Monopoly, Monopsony, and Shortsightedness

Some readers may recall that in 2012, the U.S. Department of Justice sued the major U.S. publishers because, as a group, they refused to discount ebooks to Amazon, and that practice was considered a restraint of trade [it was far more complicated than that but since that’s not the point of this blog, that summary will do], and all of them eventually capitulated, even Apple, and paid fines of various amounts, none of which were insubstantial.

At that time, I wrote a letter to DOJ protesting the Department’s action because I felt that DOJ was in fact enabling not only a monopsony but a monopolistic practice where, in the end, after Amazon drove out or weakened a great number of brick and mortar bookstores and bookstore chains, Amazon would essentially replace them and prices would rise.

And what happened? The entire Borders chain went out of business; Barnes and Noble has been closing stores and cutting back on books in stock in the remaining stores; and a great number of independent bookstores closed, far more than have opened in a recent small resurgence of smaller bookstores. In addition, in effect, Amazon is also now effectively dictating some terms of sale to the publishers, which it is able to do because it’s the single largest sales outlet in the book business, and that, in effect, illustrates that Amazon is in point of fact the textbook case of a monopsony.

Even more interestingly, Amazon now has brick and mortar stores and is planning more, although the Amazon experiment with “pop-up kiosks” just ended with the closure of all 87 kiosks and an Amazon statement to the effect that Amazon would be concentrating on the more permanent Amazon bookstores.

As a result of all this, publishing margins dropped, and when those margins fell, publishers stopped publishing, or published less frequently mid-list authors or authors who had something new or different to offer but who did not sell as well. Even the incomes of many best-selling authors dropped, particularly those without an “outside” media presence.

Through its marketplace, Amazon is also doing much of the same thing to retailers across the entire United States, using lure of lower prices in the present to obtain a market position that enables it to eventually control the market and raise prices.

But that’s what Americans get for always focusing on price… even when it’s clear they’ll pay more in the long run, both in consumer prices and in jobs.

3 thoughts on “Monopoly, Monopsony, and Shortsightedness”

  1. Tim says:

    I had finished reading a book on Hadrian’s wall on Kindle and Amazon recommended me another one. I knew the author so I decided to find out when it was written.

    When I tried Chrome I ended up on Amazon. When I tried Goodreads , I had a choice of Facebook or Amazon.

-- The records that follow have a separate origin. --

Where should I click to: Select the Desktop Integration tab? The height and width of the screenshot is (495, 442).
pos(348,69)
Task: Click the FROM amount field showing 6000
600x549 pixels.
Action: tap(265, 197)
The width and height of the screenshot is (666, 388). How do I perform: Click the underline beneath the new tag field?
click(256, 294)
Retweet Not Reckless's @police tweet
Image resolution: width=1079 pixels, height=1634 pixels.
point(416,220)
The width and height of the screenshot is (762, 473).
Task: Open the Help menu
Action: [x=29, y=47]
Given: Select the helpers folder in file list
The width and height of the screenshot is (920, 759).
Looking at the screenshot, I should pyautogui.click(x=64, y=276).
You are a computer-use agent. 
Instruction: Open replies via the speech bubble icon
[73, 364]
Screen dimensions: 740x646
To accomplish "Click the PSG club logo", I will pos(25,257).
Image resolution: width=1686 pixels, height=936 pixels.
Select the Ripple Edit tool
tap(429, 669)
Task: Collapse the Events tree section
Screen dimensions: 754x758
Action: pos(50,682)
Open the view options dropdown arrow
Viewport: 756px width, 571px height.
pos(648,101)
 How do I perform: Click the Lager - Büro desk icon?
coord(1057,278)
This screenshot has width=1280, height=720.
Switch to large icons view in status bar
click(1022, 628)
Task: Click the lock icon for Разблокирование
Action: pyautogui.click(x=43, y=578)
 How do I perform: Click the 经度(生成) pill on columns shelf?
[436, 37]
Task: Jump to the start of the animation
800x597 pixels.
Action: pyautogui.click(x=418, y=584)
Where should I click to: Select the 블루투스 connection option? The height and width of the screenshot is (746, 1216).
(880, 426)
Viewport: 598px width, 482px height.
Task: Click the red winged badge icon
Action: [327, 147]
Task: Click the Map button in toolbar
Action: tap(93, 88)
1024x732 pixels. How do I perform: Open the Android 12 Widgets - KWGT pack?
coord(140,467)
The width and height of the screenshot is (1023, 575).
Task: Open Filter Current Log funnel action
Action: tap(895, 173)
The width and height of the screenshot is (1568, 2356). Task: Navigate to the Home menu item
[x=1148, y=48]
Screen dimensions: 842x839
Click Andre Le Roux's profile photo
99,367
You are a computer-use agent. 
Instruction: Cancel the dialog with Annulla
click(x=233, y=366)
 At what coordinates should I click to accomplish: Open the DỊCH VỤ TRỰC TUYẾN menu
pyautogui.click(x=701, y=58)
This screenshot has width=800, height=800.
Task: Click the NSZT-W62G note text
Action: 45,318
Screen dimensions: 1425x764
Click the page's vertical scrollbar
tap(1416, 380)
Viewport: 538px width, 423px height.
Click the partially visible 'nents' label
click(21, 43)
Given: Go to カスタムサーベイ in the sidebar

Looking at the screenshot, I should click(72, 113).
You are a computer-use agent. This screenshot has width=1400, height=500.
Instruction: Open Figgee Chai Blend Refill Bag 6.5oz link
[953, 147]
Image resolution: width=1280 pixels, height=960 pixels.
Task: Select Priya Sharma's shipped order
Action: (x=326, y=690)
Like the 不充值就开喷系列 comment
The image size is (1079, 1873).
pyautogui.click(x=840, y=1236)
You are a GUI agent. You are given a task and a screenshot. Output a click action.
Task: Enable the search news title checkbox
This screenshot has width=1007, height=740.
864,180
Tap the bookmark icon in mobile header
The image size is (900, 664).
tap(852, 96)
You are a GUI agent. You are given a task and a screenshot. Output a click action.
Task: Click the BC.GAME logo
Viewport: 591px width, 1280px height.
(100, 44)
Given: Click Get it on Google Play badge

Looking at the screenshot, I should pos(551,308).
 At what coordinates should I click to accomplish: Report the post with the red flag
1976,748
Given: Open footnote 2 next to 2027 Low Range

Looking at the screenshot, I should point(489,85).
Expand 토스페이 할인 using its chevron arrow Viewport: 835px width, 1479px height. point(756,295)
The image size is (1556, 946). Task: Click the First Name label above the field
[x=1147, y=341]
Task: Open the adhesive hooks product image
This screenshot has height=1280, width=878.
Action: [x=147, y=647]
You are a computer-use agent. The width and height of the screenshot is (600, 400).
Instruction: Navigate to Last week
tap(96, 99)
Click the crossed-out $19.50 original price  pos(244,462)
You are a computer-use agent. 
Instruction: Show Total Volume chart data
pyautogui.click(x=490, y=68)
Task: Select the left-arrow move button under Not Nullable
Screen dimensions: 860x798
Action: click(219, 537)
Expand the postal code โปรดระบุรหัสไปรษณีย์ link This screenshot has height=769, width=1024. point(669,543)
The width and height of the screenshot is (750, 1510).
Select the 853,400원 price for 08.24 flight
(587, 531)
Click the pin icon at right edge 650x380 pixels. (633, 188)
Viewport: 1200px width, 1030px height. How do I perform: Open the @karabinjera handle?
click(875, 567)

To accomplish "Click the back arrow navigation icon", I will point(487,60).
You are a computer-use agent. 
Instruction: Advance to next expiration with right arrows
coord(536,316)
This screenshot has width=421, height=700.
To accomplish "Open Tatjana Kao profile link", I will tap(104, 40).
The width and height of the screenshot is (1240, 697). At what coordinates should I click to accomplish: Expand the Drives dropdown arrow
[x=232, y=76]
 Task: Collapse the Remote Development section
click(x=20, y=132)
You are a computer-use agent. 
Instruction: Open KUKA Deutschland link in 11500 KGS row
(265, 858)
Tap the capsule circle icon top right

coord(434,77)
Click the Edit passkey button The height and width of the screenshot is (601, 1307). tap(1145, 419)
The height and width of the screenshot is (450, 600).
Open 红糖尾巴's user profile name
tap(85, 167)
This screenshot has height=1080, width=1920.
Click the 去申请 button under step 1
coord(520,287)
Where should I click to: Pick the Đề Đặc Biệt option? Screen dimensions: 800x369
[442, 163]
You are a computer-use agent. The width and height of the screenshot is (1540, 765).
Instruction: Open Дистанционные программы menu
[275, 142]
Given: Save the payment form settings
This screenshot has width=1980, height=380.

    Eventually I found a review by the Times (of London) which I assume was published soon after the book. So I had my date.

    But it was frightening that all roads led to Rome (so to speak).

    Amazon are dominant indeed.

  2. Michael John Creek says:

    In the e-book market there are numerous alternatives, but I choose the kindle experience, because basically a better software platform. Occasionally I buy a book from Google’s platform. These days I prefer to buy (or rent) E-books. Amazon is dominant. I don’t know if they are a quasi-monopoly, but, basically, they deliver a great service. I’ve not noted any greater prices on Amazon than on other providers.

  3. John M. says:

    Amazon has made a business practice of opening a line and running it at break even or even at a loss until it has forced other businesses to close. At which time they raise their prices.
    It is indeed legal, but by no means ethical.